The Black Devon (Duibhe Bheag, "little black river" or Duibhe Dhubh, "black black river") is a river in Scotland. The name is tautological, with Devon coming from a Pictish word meaning black. It rises in the Cleish Hills, specifically the area known as Outh Muir, 1.5 km north of Knockhill Racing Circuit, around 9 km north-west of Dunfermline, Fife, with the gathering of three small streams in branch formation. The river flows westwards through Balgonar, north of Saline, and then merges with the Saline Burn. The Black Devon flows into Clackmannanshire, through the hamlet of Forestmill and past the town of Clackmannan. The Black Devon enters the River Forth south of Alloa, 1 km north of Dunmore Pier.

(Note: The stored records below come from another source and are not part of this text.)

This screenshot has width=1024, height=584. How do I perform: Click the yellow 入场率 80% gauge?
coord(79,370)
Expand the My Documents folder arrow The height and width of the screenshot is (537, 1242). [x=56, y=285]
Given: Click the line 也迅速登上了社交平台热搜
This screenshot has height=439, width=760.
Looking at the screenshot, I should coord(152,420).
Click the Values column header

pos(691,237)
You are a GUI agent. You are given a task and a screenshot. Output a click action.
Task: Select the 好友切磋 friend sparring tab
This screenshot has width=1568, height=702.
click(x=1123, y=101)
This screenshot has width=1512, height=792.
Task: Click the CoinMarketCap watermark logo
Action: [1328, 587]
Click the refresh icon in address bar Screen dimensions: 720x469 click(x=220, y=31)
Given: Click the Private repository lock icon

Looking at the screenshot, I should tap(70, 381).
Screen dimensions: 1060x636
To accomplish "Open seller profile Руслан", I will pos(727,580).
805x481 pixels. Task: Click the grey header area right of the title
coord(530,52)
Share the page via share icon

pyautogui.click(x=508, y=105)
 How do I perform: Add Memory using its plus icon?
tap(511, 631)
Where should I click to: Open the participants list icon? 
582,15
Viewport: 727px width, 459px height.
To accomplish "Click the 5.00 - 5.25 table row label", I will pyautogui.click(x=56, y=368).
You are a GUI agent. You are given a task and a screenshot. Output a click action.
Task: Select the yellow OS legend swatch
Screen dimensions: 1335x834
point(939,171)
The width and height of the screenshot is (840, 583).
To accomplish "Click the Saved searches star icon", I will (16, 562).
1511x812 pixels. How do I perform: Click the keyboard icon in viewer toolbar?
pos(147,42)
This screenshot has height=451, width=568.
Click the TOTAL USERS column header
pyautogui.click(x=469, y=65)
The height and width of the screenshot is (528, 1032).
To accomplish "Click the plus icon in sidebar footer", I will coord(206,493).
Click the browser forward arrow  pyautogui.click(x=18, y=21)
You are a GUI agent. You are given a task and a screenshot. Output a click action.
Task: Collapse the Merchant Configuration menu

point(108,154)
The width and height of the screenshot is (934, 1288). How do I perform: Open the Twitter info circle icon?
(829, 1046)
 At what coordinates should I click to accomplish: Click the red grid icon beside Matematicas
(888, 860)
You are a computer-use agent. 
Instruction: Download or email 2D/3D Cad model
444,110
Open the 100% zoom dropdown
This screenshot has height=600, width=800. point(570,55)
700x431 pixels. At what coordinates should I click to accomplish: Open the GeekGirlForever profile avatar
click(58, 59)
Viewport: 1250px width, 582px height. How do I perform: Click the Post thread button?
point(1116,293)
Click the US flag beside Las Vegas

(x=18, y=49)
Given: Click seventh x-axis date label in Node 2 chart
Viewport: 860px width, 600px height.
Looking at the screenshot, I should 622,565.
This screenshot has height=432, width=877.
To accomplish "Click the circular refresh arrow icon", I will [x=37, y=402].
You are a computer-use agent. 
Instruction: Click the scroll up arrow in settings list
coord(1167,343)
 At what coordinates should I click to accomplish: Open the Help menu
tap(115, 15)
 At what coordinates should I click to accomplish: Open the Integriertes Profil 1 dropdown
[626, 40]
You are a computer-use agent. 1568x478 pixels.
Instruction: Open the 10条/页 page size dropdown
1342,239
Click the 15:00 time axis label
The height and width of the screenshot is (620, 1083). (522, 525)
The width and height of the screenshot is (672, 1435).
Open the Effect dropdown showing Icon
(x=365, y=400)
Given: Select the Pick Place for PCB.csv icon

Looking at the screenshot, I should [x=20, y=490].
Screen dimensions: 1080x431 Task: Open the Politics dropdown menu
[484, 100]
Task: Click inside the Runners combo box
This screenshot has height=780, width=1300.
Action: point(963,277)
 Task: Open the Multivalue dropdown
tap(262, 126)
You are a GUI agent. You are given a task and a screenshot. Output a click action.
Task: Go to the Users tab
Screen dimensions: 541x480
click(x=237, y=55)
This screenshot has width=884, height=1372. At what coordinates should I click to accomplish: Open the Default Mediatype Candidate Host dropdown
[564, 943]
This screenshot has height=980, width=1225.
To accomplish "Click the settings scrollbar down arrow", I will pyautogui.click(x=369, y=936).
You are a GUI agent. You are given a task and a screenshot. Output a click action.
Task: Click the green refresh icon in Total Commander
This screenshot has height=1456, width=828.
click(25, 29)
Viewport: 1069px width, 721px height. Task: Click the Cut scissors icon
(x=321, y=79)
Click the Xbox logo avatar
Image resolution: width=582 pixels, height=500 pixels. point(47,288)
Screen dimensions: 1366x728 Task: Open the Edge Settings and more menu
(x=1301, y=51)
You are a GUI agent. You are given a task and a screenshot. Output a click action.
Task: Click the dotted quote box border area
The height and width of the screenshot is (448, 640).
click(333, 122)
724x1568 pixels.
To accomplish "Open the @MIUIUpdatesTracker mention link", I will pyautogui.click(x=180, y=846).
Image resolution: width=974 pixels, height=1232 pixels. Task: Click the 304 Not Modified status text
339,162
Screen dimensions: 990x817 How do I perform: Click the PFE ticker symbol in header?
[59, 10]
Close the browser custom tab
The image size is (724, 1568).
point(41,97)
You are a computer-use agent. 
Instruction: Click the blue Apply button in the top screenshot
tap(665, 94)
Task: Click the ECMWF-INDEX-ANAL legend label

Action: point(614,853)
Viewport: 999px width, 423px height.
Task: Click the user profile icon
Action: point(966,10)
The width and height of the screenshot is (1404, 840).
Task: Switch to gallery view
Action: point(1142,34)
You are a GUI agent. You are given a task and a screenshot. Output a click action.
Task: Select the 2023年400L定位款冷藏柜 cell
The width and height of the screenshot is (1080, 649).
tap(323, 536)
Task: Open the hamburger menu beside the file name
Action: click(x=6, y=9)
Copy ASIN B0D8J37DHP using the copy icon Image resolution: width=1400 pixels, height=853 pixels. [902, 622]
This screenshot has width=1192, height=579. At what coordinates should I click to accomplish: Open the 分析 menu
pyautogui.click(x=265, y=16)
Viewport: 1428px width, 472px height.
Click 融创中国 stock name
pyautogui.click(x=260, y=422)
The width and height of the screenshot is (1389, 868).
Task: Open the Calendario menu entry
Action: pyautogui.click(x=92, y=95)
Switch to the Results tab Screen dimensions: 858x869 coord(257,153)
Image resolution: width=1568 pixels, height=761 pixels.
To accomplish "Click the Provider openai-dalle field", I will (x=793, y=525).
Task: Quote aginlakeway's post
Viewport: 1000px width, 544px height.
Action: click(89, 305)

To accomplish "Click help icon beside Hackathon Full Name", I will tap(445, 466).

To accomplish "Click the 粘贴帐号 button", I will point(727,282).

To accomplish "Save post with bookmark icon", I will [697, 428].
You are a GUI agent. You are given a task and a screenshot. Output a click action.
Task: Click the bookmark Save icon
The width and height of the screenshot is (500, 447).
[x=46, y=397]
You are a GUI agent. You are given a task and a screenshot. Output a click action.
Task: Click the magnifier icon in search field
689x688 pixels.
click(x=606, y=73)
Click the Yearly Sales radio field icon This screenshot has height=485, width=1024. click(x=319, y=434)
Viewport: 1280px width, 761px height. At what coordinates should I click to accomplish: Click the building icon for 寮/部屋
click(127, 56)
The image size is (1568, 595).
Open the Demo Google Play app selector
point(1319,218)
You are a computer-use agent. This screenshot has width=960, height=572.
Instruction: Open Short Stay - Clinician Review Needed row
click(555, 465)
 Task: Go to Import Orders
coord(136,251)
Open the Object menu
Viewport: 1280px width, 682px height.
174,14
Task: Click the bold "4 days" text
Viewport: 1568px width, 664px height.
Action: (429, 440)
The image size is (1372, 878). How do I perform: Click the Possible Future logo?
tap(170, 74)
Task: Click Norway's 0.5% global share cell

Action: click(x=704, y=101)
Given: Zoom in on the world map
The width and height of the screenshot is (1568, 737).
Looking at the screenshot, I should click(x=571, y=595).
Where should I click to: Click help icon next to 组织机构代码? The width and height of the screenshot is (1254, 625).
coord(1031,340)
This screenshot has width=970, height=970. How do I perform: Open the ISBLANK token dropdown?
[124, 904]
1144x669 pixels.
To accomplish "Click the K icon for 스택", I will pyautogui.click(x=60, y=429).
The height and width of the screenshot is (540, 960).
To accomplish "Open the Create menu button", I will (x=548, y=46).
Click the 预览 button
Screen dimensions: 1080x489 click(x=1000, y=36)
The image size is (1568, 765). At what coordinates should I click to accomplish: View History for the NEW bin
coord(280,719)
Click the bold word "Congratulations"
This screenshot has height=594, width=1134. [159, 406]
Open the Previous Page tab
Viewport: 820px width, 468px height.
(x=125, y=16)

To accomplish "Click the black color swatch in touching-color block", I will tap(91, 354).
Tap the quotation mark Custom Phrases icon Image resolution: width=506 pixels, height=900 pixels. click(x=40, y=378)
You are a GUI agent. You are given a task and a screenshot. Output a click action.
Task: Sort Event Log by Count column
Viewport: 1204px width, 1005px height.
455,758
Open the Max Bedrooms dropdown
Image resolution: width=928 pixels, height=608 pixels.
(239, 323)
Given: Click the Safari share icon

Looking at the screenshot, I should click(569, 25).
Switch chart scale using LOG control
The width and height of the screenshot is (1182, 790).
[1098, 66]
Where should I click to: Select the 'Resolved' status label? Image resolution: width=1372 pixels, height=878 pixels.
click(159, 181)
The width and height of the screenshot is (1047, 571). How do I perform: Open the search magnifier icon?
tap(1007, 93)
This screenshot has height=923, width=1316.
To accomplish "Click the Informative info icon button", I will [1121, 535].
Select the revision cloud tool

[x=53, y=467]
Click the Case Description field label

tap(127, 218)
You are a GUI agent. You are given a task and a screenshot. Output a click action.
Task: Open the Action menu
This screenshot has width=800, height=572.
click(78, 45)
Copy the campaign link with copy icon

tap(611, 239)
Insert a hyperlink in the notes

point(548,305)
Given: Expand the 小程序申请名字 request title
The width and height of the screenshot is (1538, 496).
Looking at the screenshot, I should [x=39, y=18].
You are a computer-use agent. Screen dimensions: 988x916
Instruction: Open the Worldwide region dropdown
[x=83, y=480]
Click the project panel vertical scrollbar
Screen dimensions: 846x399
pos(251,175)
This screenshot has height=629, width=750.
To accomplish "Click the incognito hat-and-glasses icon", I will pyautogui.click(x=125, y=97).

It is a narrow and shallow river that holds wild brown trout, and also sees sea trout in winter months that come into the Firth of Forth, which is tidal as far as Stirling. The Rivers and Fisheries Trusts of Scotland manage the River Forth and its tributary rivers, which besides the Black Devon include the River Devon, River Teith, and River Allan.

==Disappearance==
In June 1952 the last two miles of the Black Devon disappeared into old coal mine workings. These eventually filled with a mixture of fresh and salt water, the river being tidal at the point where the collapse into the mine workings occurred.

==Wetland scheme==
Coal mining over a long period of time, from probably at least three collieries working different strata, had caused significant subsidence around the lower reaches of the Black Devon and its confluence with the River Forth. There was also concern about the effects of rising sea levels generally. The area between the west bank of the Black Devon and the Forth had subsided considerably and had been useful for landfill, however modern environmental considerations meant that this had to cease. Accordingly, a scheme was devised to create a wetland area. The Royal Society for the Protection of Birds operates the wetland as a nature reserve, part of its Inner Forth conservation project.

==Gartmorn Dam==
Gartmorn Dam is a reservoir which was initially designed and built in 1712 by George Sorocold for John Erskine, Earl of Mar (1675–1732), and later upgraded several times by others, to provide water power for the pumps which drained his collieries in Alloa. Gartmorn Dam does not lie on the Black Devon, but is fed from it by a lade originating at a weir in the Black Devon just above Forestmill. Today Gartmorn Dam is used for leisure activities. The weir and lade remain in good condition. In 2013, Scottish Water spent £440,000 to maintain the dam headwall and improve emergency water level reduction systems.

==Other industries==
The 1956 2 1/2 inch OS map shows weirs and the Linn Mill, traces of which still exist, at NS 926930 and further downstream a woollen mill, now obliterated by a housing estate, at NS 914923, apparently worked by water power.